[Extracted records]
↓↓↓
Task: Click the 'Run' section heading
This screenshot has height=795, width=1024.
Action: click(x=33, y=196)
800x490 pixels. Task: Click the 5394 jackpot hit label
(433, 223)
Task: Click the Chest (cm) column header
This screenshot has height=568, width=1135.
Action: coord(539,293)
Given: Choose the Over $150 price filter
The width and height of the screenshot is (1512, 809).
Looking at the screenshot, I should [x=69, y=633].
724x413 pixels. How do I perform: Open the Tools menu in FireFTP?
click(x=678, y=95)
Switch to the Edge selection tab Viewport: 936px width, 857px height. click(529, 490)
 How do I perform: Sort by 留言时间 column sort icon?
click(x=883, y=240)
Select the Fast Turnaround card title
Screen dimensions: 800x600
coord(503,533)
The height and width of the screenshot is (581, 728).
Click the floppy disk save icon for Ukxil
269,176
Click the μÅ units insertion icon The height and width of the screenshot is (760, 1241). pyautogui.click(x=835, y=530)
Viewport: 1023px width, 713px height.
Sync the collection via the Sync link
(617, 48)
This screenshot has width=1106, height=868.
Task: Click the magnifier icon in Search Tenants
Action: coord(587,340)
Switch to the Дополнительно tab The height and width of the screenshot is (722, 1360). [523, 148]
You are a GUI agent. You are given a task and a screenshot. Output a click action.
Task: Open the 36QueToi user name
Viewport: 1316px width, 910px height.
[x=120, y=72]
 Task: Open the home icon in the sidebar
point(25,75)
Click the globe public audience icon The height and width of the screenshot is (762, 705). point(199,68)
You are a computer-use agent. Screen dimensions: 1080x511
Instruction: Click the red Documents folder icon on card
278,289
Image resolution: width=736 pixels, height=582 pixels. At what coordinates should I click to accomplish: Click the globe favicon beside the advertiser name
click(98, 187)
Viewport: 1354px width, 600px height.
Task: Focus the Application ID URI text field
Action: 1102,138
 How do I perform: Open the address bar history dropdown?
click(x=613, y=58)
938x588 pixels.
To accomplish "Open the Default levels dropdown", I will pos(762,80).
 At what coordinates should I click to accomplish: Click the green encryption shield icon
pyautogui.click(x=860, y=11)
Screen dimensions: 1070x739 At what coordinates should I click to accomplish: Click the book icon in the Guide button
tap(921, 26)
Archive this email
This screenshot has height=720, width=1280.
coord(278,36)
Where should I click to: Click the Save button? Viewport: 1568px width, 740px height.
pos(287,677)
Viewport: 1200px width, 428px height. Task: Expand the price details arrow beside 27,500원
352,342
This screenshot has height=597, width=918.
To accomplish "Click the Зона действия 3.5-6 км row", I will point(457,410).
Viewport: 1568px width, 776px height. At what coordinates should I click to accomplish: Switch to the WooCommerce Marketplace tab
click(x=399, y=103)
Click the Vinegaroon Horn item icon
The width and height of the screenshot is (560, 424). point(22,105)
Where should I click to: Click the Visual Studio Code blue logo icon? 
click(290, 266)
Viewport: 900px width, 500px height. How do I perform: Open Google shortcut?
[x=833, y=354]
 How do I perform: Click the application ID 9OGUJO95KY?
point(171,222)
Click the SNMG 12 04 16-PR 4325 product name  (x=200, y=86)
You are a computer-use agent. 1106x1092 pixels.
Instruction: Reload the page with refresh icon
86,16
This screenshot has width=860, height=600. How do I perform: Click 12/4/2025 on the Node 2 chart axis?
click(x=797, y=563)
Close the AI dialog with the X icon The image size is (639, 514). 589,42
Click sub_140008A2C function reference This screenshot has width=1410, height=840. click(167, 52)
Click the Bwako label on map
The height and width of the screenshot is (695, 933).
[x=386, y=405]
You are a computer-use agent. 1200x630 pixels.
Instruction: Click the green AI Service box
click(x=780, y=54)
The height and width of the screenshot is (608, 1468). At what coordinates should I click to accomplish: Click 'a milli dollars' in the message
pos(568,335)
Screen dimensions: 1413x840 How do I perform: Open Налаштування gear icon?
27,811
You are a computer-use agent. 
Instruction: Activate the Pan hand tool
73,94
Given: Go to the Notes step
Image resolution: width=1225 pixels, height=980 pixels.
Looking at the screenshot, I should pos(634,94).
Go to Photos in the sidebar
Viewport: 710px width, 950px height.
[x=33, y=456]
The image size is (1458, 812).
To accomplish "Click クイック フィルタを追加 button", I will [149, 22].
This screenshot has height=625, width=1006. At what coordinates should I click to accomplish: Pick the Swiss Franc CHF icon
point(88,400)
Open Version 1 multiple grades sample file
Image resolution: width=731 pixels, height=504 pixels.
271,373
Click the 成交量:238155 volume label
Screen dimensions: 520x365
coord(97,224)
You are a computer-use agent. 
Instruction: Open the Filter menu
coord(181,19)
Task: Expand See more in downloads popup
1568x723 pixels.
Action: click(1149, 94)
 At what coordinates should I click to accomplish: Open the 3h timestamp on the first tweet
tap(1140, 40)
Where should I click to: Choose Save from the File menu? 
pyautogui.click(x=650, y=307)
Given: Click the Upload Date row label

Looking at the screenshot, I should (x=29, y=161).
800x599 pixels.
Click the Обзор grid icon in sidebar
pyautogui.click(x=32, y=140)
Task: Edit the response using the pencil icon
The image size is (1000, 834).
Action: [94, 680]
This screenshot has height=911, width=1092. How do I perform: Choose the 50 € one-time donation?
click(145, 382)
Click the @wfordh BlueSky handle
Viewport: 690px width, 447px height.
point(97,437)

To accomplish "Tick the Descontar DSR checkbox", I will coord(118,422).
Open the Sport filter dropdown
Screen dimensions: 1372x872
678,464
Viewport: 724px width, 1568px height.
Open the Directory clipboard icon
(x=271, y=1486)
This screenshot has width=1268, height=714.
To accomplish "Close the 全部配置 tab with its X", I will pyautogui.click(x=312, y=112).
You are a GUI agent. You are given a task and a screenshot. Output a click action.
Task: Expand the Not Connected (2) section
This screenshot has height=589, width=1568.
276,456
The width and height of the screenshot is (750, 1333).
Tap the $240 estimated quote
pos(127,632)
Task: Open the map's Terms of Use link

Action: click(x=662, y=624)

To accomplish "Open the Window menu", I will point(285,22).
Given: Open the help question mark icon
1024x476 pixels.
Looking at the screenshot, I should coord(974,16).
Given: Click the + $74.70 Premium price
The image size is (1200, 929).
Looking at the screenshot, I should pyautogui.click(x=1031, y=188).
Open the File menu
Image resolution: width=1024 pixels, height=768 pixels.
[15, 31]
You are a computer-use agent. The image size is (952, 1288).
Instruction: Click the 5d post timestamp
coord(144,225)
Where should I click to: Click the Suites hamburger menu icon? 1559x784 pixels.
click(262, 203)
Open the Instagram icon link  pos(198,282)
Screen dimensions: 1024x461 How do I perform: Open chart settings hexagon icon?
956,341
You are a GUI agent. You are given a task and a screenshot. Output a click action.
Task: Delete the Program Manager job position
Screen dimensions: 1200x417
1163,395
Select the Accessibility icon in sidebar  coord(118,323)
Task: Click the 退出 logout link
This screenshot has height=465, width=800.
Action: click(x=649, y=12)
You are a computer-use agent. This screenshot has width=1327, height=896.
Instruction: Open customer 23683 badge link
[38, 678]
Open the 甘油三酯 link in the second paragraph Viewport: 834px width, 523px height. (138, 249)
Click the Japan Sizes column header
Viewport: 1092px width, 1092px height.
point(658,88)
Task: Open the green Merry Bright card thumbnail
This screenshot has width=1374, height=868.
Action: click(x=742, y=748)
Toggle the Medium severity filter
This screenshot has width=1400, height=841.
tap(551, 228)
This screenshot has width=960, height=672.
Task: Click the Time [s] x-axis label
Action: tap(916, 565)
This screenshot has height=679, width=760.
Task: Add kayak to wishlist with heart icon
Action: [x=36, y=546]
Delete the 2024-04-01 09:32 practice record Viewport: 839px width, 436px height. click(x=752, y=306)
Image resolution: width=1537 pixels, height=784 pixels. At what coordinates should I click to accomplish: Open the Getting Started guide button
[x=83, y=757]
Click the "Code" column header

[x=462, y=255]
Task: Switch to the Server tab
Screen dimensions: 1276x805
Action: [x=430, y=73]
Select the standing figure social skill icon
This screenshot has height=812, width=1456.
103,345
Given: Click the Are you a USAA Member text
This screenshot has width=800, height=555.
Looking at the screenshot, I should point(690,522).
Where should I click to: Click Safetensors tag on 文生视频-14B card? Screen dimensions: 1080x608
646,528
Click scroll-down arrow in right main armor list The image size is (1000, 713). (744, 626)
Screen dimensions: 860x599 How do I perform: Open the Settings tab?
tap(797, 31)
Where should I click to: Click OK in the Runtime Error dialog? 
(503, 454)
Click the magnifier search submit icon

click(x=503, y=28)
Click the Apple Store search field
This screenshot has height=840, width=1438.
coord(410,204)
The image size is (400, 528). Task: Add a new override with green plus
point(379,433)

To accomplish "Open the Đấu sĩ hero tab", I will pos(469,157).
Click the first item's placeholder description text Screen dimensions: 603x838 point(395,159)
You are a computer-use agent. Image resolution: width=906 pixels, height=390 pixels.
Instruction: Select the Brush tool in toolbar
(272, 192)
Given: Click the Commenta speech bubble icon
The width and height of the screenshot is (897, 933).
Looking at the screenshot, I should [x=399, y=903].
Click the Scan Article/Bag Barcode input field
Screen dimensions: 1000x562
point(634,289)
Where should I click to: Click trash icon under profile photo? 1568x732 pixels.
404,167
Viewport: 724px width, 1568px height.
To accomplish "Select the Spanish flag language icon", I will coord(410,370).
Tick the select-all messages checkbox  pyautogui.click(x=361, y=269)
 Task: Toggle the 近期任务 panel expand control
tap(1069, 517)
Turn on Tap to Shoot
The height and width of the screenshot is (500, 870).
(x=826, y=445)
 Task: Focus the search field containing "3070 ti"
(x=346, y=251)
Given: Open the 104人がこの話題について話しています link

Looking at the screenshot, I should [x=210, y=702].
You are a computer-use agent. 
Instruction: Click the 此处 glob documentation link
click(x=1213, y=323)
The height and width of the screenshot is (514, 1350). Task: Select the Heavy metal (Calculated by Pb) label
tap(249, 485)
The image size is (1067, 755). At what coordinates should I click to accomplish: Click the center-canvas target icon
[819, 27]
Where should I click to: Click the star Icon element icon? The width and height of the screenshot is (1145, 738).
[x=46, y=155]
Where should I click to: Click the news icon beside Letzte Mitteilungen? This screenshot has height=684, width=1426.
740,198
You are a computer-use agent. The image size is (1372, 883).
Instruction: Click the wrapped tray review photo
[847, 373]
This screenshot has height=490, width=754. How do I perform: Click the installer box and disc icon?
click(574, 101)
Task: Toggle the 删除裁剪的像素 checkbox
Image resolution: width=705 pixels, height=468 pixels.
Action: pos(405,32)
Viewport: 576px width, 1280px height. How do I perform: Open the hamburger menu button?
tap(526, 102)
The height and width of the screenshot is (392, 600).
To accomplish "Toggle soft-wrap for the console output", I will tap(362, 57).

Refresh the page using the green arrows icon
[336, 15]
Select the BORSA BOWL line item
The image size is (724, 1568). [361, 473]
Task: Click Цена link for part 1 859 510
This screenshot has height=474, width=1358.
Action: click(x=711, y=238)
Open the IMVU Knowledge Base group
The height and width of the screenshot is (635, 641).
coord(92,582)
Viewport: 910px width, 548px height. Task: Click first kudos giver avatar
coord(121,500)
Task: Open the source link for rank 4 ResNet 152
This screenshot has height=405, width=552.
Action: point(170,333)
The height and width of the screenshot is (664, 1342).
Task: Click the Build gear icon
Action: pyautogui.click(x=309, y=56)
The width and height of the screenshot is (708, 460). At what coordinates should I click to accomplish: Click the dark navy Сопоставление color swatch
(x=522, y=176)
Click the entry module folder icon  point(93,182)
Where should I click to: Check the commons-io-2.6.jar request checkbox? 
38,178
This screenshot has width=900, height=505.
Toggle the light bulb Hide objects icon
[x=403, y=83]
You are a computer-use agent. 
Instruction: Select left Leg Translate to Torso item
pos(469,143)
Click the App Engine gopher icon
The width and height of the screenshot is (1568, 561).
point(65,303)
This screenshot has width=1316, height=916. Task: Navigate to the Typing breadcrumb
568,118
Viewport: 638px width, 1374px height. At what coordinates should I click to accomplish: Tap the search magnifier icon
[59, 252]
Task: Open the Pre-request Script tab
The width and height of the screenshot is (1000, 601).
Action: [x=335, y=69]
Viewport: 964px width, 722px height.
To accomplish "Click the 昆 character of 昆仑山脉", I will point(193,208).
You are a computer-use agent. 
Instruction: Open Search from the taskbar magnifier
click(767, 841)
↑↑↑
WHAT IS NEEDED =
Write out every line of the data that holds the word "Close".

FINAL ANSWER =
Close the AI dialog with the X icon The image size is (639, 514). 589,42
To accomplish "Close the 全部配置 tab with its X", I will pyautogui.click(x=312, y=112).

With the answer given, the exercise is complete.